◆ DIRECTIONS FOR THIS TASK
Pictures excluded, copy word for word the lines from the one holding "Image resolution: width=1512" through the last line below.

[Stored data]
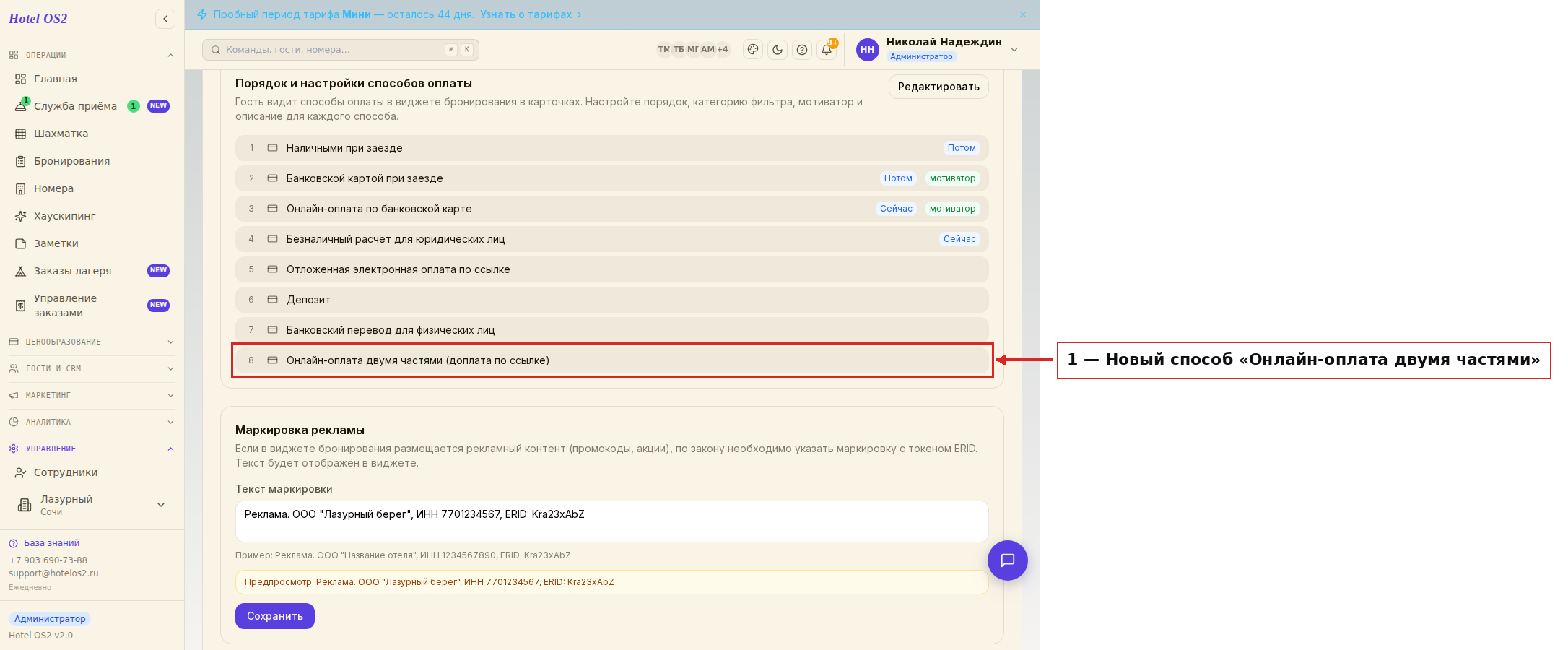Image resolution: width=1568 pixels, height=650 pixels.
Task: Open user menu for Николай Надеждин
Action: (x=938, y=49)
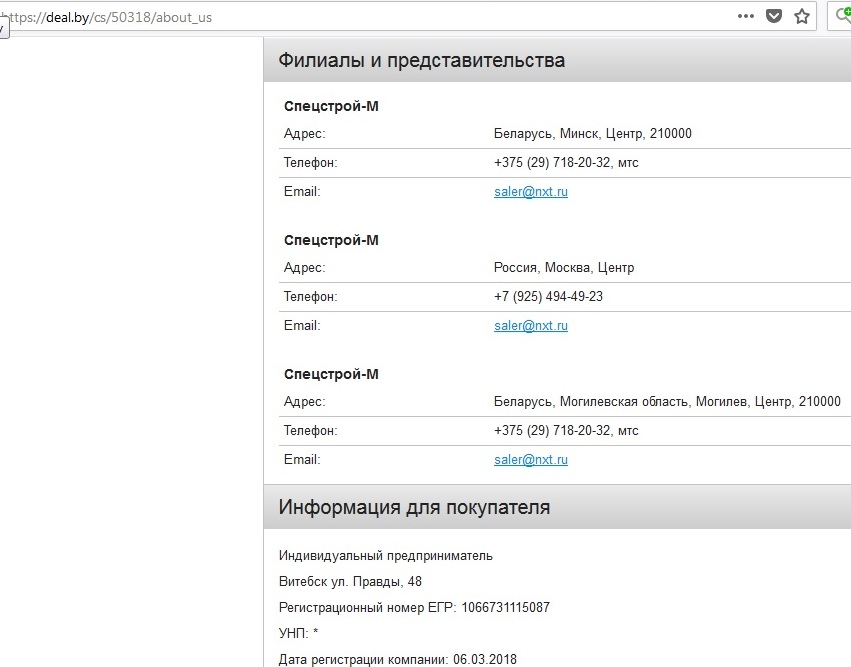The width and height of the screenshot is (851, 667).
Task: Click the Minsk branch address text
Action: 592,134
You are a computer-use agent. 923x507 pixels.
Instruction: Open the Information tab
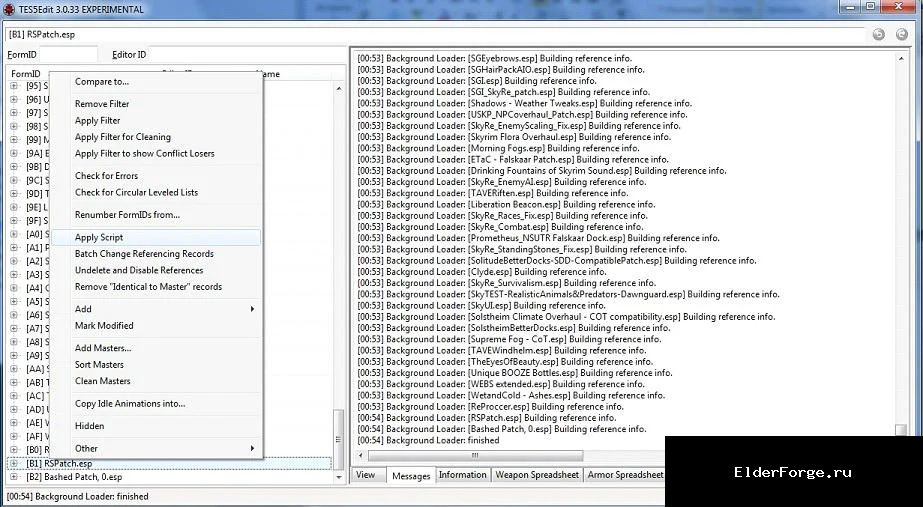point(462,475)
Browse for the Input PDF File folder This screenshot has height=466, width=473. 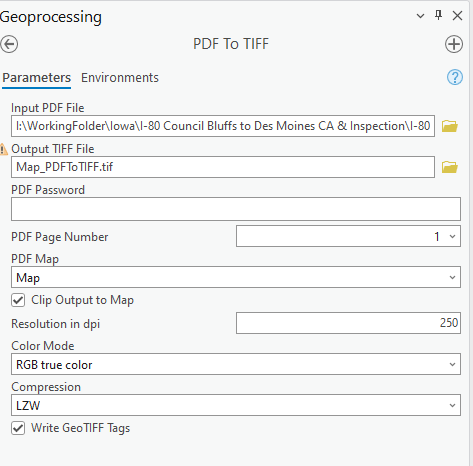pyautogui.click(x=450, y=126)

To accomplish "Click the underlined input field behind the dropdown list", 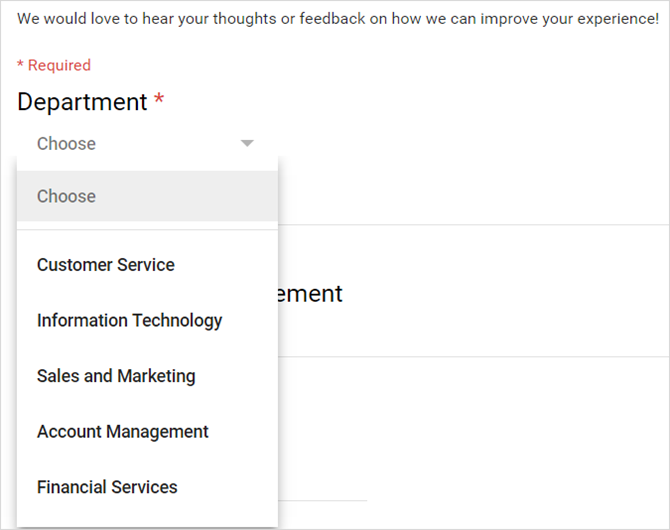I will 322,499.
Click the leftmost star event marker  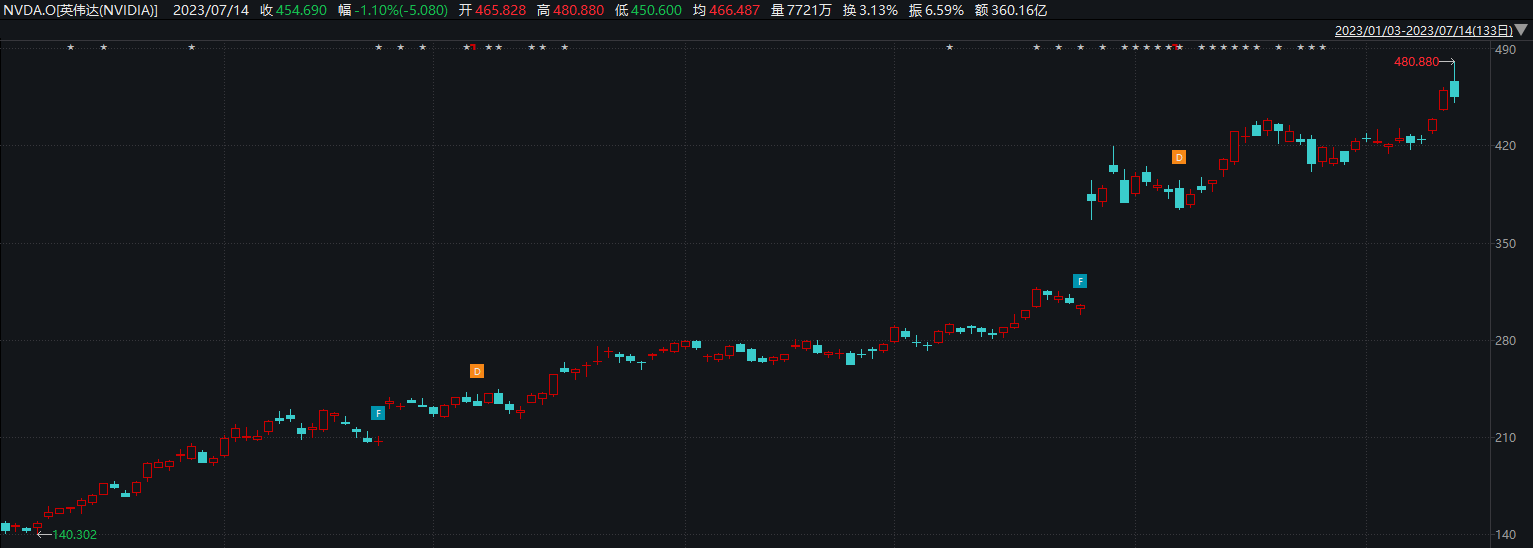[70, 47]
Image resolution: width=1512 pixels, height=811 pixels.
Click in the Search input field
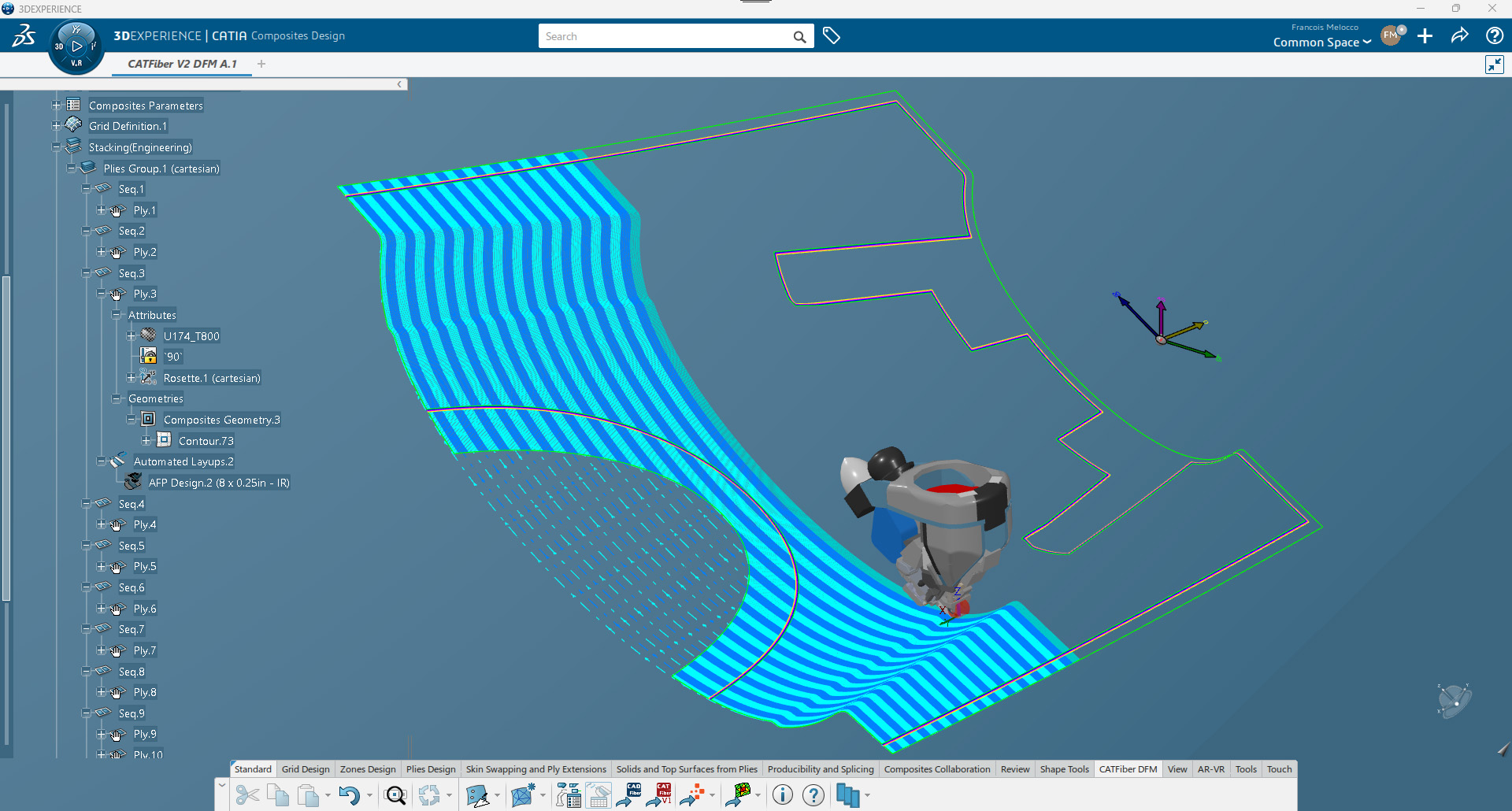click(x=665, y=36)
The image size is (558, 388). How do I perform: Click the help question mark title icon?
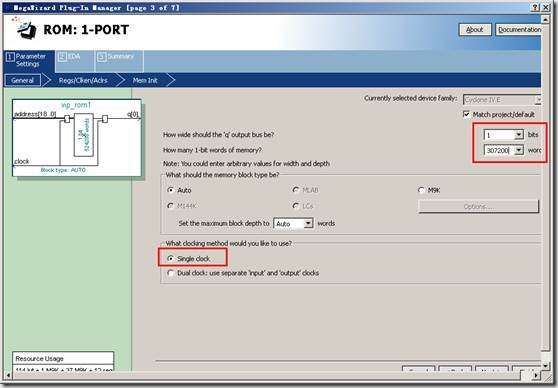coord(536,7)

◆ SOLUTION TO THE EXERCISE
Image resolution: width=1512 pixels, height=811 pixels.
Click in the Search input field
click(x=665, y=36)
The image size is (558, 388). How do I perform: Click the help question mark title icon?
coord(536,7)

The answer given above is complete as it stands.